Analysis of pseudogene and parental loci flanking regions The pseudogene 5’ and 3’ genomic flanking regions were extracted from unmasked genomic fasta file for the analysis of several pseudogenes hallmarks. The length of pseudogene flanking regions were calculated considering the length of either the 5’ UTR or 3’ UTR parental locus regions and the adjacent genomic regions whose length depended on the specific analysis. The length of flanking regions was calculated by adding the length of either 5’ UTR or 3’ UTR to an additional genomic regions. For the analysis of sequence homology between parental loci and pseudogene flanking regions the length of the adjacent genomic regions was set to 2500 bp. Correspondent pseudogene and parental loci flanking regions were aligned with lastZ38. A pseudogene-parental locus pair was considered as showing homology in flanking regions if at least one lastZ alignment was longer then a given threshold and presented at least 80% of identical positions. Several thresholds of alignment length were considered and a summary of results are reported in Supplementary Figure 8. For the analysis of transposon content in the flanking regions of pseudogenes we considered adjacent genomic regions of 500 bp. A pseudogene flanking region was considered as showing homology to a transposon element if it aligned to the transposon sequence for more than a given portion of the total query length and with an alignment e-value below e-10.

Circos graphs A global representation of the genomic landscape was produced for each species by using Circos version 0.69-939. The chromosomes were divided into 200 kbp-window regions.

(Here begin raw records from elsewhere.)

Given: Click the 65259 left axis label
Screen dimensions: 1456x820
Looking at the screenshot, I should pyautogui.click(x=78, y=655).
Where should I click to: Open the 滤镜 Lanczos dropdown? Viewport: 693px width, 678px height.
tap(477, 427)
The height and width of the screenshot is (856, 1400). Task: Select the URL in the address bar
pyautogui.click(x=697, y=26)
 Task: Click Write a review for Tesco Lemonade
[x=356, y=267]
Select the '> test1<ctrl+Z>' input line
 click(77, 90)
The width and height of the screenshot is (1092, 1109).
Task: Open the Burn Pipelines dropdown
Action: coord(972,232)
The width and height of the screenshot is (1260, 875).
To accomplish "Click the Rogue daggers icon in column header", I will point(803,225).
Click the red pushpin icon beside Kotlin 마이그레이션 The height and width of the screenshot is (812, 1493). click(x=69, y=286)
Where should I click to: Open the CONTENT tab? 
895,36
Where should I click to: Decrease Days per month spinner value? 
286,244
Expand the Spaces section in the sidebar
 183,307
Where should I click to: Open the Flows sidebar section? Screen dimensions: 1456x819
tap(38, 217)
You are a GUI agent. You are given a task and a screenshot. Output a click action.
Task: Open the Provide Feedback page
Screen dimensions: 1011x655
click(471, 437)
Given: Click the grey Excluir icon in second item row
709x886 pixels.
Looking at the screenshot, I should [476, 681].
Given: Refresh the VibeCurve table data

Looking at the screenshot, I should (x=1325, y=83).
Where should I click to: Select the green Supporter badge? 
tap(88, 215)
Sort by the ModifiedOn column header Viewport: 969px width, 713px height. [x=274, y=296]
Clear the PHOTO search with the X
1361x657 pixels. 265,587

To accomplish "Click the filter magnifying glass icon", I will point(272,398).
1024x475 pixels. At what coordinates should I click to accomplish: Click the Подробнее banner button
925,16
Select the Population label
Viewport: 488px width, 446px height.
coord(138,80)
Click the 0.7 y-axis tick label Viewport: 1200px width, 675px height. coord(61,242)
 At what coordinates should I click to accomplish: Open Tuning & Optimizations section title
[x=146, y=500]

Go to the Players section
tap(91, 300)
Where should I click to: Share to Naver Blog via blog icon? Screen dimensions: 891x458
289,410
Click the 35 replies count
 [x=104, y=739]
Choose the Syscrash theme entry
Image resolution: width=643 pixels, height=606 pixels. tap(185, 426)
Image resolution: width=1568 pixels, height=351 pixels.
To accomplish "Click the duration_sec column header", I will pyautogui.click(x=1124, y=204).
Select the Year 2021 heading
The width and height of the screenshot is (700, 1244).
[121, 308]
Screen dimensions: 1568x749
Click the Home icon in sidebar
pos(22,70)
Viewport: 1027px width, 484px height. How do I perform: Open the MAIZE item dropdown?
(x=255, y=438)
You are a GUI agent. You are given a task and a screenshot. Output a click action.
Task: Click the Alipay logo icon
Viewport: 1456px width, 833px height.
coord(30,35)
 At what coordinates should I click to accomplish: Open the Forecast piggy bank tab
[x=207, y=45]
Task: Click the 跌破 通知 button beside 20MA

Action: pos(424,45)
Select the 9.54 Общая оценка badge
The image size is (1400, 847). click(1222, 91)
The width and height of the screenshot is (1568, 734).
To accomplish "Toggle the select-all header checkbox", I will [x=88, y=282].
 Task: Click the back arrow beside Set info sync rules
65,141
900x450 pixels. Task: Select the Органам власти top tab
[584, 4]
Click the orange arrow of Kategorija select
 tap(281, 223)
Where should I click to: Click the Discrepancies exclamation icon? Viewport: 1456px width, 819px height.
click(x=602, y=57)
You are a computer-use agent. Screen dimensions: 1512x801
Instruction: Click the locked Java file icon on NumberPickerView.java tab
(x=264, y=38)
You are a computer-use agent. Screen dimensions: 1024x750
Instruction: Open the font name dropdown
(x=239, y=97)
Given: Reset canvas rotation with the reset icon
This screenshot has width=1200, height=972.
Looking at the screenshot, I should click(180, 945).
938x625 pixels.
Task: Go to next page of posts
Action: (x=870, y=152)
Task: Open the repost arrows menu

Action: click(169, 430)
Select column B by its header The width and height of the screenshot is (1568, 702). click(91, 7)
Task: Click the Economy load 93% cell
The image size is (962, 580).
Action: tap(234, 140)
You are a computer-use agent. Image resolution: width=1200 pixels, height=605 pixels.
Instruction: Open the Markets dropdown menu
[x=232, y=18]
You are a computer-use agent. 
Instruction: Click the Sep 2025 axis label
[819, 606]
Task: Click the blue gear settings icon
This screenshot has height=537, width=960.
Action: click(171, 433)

For each region, the number of genes and TEs bases were calculated, as well as the number of bases covered by pseudogenes. Pseudogene genome distributions were analyzed according to their classification.

Pseudogenes and functional loci clustering Pseudogene encoded peptides and functional loci from the investigated species were clustered based on sequence homology using cd-hit40. The threshold identity level was set to 0.4 and sequences shorter than 100 aa were not considered.